Llegó un momento en el que la retirada parecía la única salida del túnel. Ha habido momentos muy malos. Y a veces piensas que lo mejor es echarte a un lado. Pensé muchas veces en dejarlo porque han sido tres años, pero no quería rendirme. Ni retirarme así; de una manera tan triste, sin volver a jugar y sin volver a vestir de amarillo. Esto es lo que me ha llevado hasta aquí.

Se ha hecho duro estar un trimestre sin fútbol, pero es que usted ha estado 37 meses sin él. Lo que quiere el futbolista es estar con la pelota y con los compañeros, sufrir la derrota y saborear la victoria, y todo esto desde fuera no lo vives. Y, sobre todo cuando estás acostumbrado a jugarlo todo, te enciendes por dentro. Te vas amargando y angustiando. No estás bien, porque te pasas las 24 horas pensando en regresar. Y lo peor es cuando juega el equipo, y tú tienes que verlo en la tele o en el palco, que era aún peor que verlo desde casa, o cuando todos se van a entrenar y tú tienes que quedarte en la bici, en el gimnasio. Solo. No estás solo, pero te sientes muy solo. Quieres estar ahí abajo. Y, como cuando te castigaban de niño, no entiendes por qué todos pueden jugar y tú no ni por qué tardas tanto en recuperarte.

¿Qué ha aprendido en estos 1.128 días? Cuando estás en la dinámica normal entrenas, viajas y juegas, y sigues la corriente, pero cuando, de repente, te lo quitan duele mucho. Tras haber sufrido tanto, tras haberme pasado días buscando información sobre en internet para intentar entender qué me ocurría, lo importante es disfrutar de cada día, de cada minuto, de cada entrenamiento, de cada partido. Ahora solo pienso en hoy. En mañana. En continuar entrenando. Y en estar listo para cuando el míster diga mi nombre. Tuvo que venir una pandemia mundial para pararme tres meses más y alargar esa agonía, pero estoy listo. Y feliz, después de tanto tiempo. Hay que tirar siempre para adelante.
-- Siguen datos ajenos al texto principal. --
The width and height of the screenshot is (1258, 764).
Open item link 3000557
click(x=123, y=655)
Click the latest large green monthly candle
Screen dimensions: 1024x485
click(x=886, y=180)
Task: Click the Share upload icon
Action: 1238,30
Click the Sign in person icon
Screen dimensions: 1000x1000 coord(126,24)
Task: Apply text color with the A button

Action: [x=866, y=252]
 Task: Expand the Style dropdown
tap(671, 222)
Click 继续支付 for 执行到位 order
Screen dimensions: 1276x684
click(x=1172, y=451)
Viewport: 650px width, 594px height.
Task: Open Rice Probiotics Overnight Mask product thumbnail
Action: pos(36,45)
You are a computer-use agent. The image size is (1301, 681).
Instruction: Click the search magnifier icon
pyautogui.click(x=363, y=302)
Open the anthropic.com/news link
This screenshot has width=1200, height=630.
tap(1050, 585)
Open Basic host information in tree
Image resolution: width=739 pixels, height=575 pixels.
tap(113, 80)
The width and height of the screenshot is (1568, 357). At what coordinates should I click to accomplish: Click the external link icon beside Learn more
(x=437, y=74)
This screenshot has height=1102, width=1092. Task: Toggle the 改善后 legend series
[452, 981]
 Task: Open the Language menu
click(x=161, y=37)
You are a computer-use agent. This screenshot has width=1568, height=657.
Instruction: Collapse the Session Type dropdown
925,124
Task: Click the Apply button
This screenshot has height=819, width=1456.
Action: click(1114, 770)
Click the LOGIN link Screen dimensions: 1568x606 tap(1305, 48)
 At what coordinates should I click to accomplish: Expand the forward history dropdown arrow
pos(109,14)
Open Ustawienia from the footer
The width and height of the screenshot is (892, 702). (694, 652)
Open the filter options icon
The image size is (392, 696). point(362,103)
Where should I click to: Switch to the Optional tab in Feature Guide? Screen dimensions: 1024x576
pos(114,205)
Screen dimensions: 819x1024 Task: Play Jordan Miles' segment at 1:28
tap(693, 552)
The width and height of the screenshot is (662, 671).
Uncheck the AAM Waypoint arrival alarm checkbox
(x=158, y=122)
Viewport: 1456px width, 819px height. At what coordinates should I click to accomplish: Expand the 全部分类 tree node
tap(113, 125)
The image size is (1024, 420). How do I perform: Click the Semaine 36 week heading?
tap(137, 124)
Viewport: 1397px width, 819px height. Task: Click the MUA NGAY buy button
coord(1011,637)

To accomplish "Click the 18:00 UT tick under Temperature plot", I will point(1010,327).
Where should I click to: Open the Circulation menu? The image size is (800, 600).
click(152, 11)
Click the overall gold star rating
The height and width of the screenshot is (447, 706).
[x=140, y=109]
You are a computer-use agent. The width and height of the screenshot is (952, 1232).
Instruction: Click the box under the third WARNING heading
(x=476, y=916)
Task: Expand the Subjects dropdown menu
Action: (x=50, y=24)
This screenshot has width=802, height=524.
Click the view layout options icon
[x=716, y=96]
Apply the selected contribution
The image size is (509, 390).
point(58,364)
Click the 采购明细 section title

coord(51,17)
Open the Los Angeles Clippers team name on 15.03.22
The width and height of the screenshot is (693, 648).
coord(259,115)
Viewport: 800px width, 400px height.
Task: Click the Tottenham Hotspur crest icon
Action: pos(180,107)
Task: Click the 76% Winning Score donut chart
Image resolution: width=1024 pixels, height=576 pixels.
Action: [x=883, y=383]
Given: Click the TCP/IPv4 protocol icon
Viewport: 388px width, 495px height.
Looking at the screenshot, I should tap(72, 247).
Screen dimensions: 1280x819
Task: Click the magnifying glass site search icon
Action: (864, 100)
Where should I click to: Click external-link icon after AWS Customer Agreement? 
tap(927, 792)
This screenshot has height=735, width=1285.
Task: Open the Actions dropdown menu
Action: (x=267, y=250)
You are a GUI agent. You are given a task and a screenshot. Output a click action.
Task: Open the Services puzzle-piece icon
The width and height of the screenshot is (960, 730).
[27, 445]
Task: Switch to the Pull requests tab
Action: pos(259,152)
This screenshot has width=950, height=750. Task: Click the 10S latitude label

Lo ha pasado mal, pero vuelve a sonreír feliz, orgulloso. Puedes tener una casa grande y un coche bonito, y todo lo que uno quiera, pero si tú no estás bien, sufres igual, como cualquier otra persona. Aunque por las noches me sentaba a cenar y a ver las noticias y siempre me decía: "Tampoco es tan grave lo tuyo". Hay cosas mucho más graves. Me lo he currado mucho y por fin logrado regresar a los terrenos de juego, y si algún chaval se lesiona de gravedad y le ayuda fijarse en mí para poder seguir, para ver que incluso después de tres años en blanco puedes volver a jugar porque Bruno Soriano o Sergio [Asenjo] o Santi [Cazorla] lo consiguieron, genial. Pero la verdad es que no me siento
un héroe por haber vuelto a jugar al fútbol.